In recent months, workers at Amazon’s warehouses in Bad Hersfeld, Leipzig and Graben in Germany have engaged in a series of rolling strikes. They are hoping to increase pressure on Amazon by sending protesters to the company’s Seattle headquarters, where they were joined by American workers also opposed to the low wages and harsh work conditions that the company’s American warehouses share.

AFL-CIO President Richard Trumka said:

We welcome the German Amazon workers and their union, ver.di, to the United States. Just as German workers have stood in support of U.S. workers employed by global corporations, we join your fight for fairness at one of the largest corporate retailers in the world. It’s time that Amazon make good on its obligations to its workers, not just its shareholders and executives, and we will be there in Seattle to make our voices heard.

The complaints about Amazon are pretty similar in both countries: “The Amazon system is characterized by low wages, permanent performance pressure and short-term contracts,” said Stefanie Nutzenberger, a board member of ver.di, the union representing the German Amazon workers. Instead of classifying fulfillment center workers as retail employees, the company calls them “logistics” workers and then pays them lower rates than they would have to pay retail workers. This misclassification allows the company to claim that it’s paying workers a higher wage for their field than other companies, when the reality is they would have significantly higher wages if correctly classified as retail workers. And despite claims that Amazon has made about safety being a top priority, “Last month, an investigation by the BBC’s “Panorama” program into a U.K.-based Amazon warehouse found conditions a stress expert said could cause ‘mental and physical illness.’”

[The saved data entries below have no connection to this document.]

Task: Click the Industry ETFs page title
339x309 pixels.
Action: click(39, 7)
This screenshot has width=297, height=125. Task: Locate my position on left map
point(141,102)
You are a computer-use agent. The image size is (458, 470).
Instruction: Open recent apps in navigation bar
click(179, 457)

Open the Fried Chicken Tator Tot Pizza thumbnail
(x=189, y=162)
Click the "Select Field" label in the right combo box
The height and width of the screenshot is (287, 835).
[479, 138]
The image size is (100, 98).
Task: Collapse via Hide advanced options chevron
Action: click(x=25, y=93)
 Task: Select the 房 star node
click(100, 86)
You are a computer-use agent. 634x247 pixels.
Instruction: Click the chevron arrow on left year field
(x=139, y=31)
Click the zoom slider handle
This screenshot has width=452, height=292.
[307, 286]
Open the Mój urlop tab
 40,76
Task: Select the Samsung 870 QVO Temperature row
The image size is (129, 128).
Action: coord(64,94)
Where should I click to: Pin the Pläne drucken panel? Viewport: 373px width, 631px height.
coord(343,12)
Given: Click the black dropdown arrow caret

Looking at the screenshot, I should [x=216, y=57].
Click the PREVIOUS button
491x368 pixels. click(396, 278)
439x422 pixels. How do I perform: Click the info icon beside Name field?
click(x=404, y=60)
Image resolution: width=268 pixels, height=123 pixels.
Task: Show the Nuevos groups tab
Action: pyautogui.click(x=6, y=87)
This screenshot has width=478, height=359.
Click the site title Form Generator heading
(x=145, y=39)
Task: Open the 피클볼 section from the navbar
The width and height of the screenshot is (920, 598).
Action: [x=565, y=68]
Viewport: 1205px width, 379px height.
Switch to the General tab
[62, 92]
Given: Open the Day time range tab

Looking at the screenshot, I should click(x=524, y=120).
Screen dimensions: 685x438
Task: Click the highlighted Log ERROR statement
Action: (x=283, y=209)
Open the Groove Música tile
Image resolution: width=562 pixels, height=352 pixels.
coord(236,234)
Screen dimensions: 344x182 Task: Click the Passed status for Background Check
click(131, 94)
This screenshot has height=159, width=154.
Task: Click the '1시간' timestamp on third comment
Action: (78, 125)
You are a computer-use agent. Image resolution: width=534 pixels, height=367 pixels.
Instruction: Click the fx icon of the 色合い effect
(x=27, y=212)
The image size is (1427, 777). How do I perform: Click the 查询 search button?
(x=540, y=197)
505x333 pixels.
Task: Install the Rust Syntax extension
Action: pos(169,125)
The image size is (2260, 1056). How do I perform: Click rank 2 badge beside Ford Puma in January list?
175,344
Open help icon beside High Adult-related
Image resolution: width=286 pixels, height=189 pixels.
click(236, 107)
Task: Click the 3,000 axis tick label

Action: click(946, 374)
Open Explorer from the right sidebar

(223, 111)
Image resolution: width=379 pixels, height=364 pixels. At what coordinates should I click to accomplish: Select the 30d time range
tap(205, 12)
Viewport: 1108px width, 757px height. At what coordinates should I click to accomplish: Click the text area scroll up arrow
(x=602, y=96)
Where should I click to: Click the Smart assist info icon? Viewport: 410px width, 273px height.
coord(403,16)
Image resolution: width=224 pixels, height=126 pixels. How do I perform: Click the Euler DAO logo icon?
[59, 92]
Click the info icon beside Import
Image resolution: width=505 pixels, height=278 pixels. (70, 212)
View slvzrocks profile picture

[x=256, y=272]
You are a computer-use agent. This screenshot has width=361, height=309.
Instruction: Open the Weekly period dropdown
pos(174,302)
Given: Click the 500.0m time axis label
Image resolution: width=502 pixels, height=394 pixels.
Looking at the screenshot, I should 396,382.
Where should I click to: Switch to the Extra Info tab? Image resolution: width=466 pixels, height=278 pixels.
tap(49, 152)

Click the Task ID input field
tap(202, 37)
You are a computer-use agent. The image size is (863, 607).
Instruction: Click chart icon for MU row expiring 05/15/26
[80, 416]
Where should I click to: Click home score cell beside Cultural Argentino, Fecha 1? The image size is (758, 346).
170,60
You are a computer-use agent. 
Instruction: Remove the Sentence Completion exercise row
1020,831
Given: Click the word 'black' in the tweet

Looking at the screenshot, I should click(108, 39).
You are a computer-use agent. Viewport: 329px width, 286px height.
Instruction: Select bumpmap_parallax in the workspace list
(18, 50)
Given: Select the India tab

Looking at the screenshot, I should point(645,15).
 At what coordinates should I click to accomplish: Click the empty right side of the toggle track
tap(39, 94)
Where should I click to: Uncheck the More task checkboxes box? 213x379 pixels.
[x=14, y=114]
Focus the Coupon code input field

Workers categorized the conditions similarly:

“The workers are treated more as robots than human,” Markus Hoffmann-Achenbach, an organizer for Ver.di at the Amazon warehouse in the city of Werne, said by email. He was on his way to Seattle to participate in the demonstration.

“As a worldwide company,” Mr. Hoffmann-Achenbach added, “Amazon should treat their workers fairly and with respect in every country. The solidarity of American unions and ver.di, the united services union of Germany, is a sign that social movements are not bounded by national borders and that in times of globalization, the workers worldwide stand together as one.”

Amazon officials seemed to have little sympathy for their own workers:

But Amazon’s German country head Ralf Kleber said the company had no intention of bowing to pressure from striking workers and was more worried about bad weather hurting Christmas deliveries, he told Reuters in an interview last month.

You can almost hear Kleber ending the sentence with a “bah” or a “humbug.”